The road of wickedness is the road of instinct uncoupled from any sense of consequence -- a sense that arose organically when people experienced themselves as inextricably woven into webs of human and ecological connection. With disconnection came alienation, and with alienation came unassuageable hunger and insatiable lust that rip and tear at the fabric of being. The road appears broad and easy because all sense of limitation is lost, it appears to lead to heaven because its the path of following unchecked desire, but it leads further and further from the source of being and life that offers the only true fulfillment of those desires.

Rather than bringing satiety, this path that disconnects us from the heart, brings agitation that can grow into panic as people desperately seek pleasure to take the edge off their feeling of emptiness, and as each moment of pleasure fades find themselves feeling the emptiness more acutely, more frantically seeking to stave off the gnawing feeling inside them. The true destination of this path is the realm of the hungry ghosts who have mouths but no stomachs and so eat and eat but are never full.

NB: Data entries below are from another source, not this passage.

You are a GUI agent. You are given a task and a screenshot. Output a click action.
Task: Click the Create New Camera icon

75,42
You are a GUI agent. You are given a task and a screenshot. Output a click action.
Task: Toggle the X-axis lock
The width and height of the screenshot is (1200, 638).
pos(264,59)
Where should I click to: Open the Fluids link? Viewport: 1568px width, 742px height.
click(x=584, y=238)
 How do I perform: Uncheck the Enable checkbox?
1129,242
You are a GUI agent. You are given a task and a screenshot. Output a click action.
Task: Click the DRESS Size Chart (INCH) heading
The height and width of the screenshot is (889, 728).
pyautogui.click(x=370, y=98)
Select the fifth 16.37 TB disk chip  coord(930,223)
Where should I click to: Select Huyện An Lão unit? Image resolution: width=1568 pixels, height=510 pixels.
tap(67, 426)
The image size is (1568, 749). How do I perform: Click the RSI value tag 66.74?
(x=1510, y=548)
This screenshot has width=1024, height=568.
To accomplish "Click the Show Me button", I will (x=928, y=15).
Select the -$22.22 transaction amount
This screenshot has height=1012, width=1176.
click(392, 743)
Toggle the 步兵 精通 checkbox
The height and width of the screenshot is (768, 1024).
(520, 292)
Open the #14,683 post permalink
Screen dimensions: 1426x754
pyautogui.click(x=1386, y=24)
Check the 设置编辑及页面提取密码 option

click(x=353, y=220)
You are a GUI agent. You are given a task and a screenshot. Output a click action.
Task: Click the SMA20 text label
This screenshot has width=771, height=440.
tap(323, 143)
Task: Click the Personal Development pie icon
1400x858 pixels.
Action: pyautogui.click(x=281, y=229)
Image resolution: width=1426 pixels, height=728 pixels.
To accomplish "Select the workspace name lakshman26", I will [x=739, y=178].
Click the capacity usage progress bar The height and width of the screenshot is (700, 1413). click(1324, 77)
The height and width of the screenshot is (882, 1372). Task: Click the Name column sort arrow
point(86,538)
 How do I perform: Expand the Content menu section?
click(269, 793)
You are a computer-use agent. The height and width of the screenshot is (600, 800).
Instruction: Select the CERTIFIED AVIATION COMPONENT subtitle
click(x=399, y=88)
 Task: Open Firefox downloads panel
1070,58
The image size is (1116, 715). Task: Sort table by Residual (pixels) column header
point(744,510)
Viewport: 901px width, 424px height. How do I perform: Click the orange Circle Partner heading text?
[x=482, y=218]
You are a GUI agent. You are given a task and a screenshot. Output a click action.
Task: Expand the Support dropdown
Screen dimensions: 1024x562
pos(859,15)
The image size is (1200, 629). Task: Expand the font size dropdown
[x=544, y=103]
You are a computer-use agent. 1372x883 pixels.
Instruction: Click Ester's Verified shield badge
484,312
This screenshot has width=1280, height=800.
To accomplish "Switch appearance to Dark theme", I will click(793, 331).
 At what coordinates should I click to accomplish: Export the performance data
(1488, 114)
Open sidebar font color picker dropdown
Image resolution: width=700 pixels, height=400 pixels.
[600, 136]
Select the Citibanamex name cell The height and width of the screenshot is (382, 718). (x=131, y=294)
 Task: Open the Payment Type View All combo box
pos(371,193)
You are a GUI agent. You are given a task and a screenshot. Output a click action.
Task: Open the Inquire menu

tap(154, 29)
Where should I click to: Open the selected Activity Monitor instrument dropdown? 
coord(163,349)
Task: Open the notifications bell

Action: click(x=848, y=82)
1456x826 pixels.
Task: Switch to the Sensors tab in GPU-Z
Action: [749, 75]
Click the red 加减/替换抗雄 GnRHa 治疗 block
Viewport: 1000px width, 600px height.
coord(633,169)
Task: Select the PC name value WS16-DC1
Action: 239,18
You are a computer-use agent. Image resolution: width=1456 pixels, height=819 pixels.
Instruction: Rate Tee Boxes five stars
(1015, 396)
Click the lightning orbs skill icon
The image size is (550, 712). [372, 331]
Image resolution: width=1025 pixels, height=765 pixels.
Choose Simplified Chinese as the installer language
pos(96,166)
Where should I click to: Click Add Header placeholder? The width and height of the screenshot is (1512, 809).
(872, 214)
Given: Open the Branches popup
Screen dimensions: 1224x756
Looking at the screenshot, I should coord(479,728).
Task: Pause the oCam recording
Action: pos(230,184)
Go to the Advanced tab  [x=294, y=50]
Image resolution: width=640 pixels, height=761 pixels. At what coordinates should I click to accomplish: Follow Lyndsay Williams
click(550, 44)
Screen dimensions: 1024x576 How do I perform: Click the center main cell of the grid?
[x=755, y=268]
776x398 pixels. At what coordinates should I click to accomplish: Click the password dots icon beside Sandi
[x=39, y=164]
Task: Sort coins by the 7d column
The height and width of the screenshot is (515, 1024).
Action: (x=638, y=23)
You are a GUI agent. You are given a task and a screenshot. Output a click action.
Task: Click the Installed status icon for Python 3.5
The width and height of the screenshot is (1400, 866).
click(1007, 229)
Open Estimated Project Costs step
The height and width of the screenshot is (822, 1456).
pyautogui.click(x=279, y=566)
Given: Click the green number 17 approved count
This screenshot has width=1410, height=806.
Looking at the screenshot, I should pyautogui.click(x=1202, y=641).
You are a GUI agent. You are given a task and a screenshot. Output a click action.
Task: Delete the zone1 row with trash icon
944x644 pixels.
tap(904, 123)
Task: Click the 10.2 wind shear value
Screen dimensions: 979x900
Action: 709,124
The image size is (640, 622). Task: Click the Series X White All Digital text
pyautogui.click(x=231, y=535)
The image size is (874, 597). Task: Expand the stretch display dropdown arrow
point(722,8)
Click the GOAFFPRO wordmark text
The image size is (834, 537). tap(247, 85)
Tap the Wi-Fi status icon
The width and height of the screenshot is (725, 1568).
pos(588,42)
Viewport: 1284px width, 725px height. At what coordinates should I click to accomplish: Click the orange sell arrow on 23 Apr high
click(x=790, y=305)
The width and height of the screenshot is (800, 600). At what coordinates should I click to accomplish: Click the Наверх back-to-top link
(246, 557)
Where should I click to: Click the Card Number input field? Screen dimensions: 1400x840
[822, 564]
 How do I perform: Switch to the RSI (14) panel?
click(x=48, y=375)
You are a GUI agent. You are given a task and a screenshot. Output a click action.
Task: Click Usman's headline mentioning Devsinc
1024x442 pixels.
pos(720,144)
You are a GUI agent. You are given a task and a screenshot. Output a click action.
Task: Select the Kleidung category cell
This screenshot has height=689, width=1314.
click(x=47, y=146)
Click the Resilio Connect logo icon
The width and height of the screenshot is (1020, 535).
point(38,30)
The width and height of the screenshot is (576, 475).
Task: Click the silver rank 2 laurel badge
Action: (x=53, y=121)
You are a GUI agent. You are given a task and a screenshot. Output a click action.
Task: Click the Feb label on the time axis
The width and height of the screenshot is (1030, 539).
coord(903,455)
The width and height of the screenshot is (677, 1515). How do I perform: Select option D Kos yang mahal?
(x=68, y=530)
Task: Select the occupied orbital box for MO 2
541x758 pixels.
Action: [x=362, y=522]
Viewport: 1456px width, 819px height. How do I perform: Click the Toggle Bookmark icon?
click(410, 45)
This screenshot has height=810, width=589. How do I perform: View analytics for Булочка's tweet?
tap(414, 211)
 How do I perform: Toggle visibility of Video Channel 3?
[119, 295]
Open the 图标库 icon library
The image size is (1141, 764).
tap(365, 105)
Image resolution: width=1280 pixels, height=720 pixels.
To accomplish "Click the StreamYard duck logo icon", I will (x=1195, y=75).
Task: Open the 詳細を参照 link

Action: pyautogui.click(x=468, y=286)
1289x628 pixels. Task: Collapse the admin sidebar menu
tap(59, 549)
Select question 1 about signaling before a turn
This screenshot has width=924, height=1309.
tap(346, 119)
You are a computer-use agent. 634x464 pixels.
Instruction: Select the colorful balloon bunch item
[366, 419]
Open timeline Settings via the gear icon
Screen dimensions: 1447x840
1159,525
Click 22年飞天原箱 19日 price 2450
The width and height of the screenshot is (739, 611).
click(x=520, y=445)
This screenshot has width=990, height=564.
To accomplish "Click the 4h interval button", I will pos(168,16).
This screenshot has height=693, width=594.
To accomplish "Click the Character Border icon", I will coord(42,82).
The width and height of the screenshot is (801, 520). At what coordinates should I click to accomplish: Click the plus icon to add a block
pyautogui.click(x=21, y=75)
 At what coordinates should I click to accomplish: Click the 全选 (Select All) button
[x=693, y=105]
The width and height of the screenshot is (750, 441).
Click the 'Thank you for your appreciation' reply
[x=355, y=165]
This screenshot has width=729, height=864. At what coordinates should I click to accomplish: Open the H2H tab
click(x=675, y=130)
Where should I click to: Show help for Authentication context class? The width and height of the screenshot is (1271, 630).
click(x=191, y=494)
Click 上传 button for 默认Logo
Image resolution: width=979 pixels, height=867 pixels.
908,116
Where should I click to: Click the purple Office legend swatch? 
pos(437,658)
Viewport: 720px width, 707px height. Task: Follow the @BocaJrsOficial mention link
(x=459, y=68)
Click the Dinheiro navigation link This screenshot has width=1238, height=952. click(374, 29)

"And see not ye that bonny road,
That winds about the fernie brae?
That is the road to fair Elfland,
Where thou and I this night maun gae."

The third road -- leading from the Hawthorn -- is the path of the heart. Its a path that leads to a wilder place, a place outside all ideas and judgements of right and wrong, good and evil, a place beyond and beneath and before the stories of guilt, fear, and shame we all carry. A place of wild innocence, where you can re-member your connection to the world around you, and your desires arise from your response to its unspeakable beauty.

The Chinese traditionally taught that the heart is an earthen vessel that holds the Shen -- the individual spirit.

When the heart becomes agitated, the Shen becomes disturbed -- leading to restlessness, anxiety, and insomnia.

Hawthorn nourishes and calms the heart, helping to settle the Shen. At the same time, her thorns offer protection from those who would harm you. Calm and protected, you can breathe into the center of your chest, opening to the core of your being.

Standing in that stillness and openness, the third road opens to you -- leading you deep within where you come into contact with the part of you that remains connected with All Things and experience pure ecstasy.

Thomas followed that road and disappeared from civilization for seven years. He returned with the blessing and the curse of the "tongue that could not lie." He was no longer able to participate in the lies of politics and commerce that are necessary to operate within he framework of society. But he was also no longer able to lie to himself, no longer able to deny his own beauty and power. The luminosity of the other world shone from his eyes. Its music flowed from his lips.

Tonight the Queen of Elfland stands again beneath the Hawthorn. She points to three roads.

Which one will you choose?


Deep gratitude to Paul Bergner, Stephen Harrod Buhner, and Karina B. Heart for their teachings about the heart, which inform and infuse these words.